This gold mine was hidden and lost for 100 years. A retired miner bought it in 1996 and opened it up in the spring of 1998 as a year-around tourist attraction. This is a Star Attraction! Photographed for an ‘A & E’ production, and recommended in Horizon Air Magazine. They are open year-around.
It happened in 1885. A gentleman by the name of Noah Kellogg, a gold prospector and carpenter, lived in the Town of Murray which is 20 miles northeast as the crow flies. Being a gold prospector down on his luck, he ran around the Town of Murray looking for someone to give him a grubstake. He finally ran into two business men, Mr. Peck and Mr. Cooper, who loaned him enough money to buy grub and they loaned him a jackass (burro) to carry the tools. He started down the great north fork of the Coeur d’Alene River, came onto a trail and headed south over the mountains. Coming out on the south fork of the Coeur d’Alene River, he crossed it and went further on south up Milo Gulch and ended up about 1,000 yards above the present City Hall of Wardner.

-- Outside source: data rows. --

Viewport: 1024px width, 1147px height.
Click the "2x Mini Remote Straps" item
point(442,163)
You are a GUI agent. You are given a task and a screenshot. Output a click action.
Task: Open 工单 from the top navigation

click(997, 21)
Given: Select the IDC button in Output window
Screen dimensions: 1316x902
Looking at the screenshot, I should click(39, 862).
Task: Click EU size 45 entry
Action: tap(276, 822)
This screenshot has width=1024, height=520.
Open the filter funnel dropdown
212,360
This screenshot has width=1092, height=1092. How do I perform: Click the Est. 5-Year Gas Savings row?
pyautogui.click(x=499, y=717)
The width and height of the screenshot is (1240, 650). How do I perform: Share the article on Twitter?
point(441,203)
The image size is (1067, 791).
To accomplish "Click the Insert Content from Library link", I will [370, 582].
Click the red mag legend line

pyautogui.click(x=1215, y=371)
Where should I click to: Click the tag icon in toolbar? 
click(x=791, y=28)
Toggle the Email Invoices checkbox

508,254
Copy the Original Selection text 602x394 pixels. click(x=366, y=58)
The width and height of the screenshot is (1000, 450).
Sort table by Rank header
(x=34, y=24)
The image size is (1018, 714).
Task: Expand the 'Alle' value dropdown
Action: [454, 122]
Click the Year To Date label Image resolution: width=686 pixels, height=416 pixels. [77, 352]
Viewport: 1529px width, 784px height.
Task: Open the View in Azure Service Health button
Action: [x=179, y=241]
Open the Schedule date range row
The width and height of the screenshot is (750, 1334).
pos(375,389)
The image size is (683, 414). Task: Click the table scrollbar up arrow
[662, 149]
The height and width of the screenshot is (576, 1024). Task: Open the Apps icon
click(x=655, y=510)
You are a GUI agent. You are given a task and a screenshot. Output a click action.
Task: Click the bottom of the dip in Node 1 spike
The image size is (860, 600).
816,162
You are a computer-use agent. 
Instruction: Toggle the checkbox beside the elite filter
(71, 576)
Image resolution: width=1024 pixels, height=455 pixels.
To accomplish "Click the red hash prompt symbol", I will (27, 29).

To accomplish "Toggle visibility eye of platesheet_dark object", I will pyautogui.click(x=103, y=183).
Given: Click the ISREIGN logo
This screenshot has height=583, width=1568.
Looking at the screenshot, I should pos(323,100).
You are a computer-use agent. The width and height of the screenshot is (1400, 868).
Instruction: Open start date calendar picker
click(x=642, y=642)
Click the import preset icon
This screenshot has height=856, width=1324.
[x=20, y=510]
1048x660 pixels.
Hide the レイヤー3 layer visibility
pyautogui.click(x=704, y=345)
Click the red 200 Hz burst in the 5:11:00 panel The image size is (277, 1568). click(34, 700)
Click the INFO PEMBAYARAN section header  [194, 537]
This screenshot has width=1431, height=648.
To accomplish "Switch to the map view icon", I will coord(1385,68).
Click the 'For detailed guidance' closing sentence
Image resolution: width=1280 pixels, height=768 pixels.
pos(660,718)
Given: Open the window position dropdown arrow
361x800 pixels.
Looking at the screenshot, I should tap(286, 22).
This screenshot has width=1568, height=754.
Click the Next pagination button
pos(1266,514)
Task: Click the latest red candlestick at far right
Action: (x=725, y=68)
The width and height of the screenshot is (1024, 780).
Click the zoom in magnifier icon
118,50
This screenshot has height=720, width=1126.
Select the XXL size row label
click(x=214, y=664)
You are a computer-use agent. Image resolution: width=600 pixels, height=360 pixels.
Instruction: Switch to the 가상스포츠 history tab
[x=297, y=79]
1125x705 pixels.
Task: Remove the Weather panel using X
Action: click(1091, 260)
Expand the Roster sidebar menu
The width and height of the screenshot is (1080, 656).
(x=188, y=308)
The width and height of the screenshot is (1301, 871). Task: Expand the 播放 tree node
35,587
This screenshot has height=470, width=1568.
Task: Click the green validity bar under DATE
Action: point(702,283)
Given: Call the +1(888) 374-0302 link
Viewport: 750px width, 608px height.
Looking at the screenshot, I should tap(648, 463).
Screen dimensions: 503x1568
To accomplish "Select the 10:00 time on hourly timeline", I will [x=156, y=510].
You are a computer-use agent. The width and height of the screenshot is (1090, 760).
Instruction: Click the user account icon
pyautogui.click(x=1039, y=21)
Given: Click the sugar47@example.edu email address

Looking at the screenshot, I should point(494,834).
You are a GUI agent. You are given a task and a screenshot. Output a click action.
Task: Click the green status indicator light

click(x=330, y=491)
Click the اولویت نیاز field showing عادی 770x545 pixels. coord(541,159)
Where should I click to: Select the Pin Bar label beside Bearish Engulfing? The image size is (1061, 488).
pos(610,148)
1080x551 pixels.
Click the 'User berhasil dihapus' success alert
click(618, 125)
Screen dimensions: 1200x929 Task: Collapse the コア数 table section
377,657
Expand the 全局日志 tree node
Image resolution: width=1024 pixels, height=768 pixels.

There he made camp, ate and went to sleep, and during the night, the jackass wandered off. In the morning he got up looking around for the stupid animal and hearing him braying, spotted him way up high on the hillside. Where the animal was standing he saw the sunshine glittering on something which turned out to be a large outcropping of galena (lead ore). And that was the discovery of the great Bunker Hill and Sullivan mines on September 4, 1885.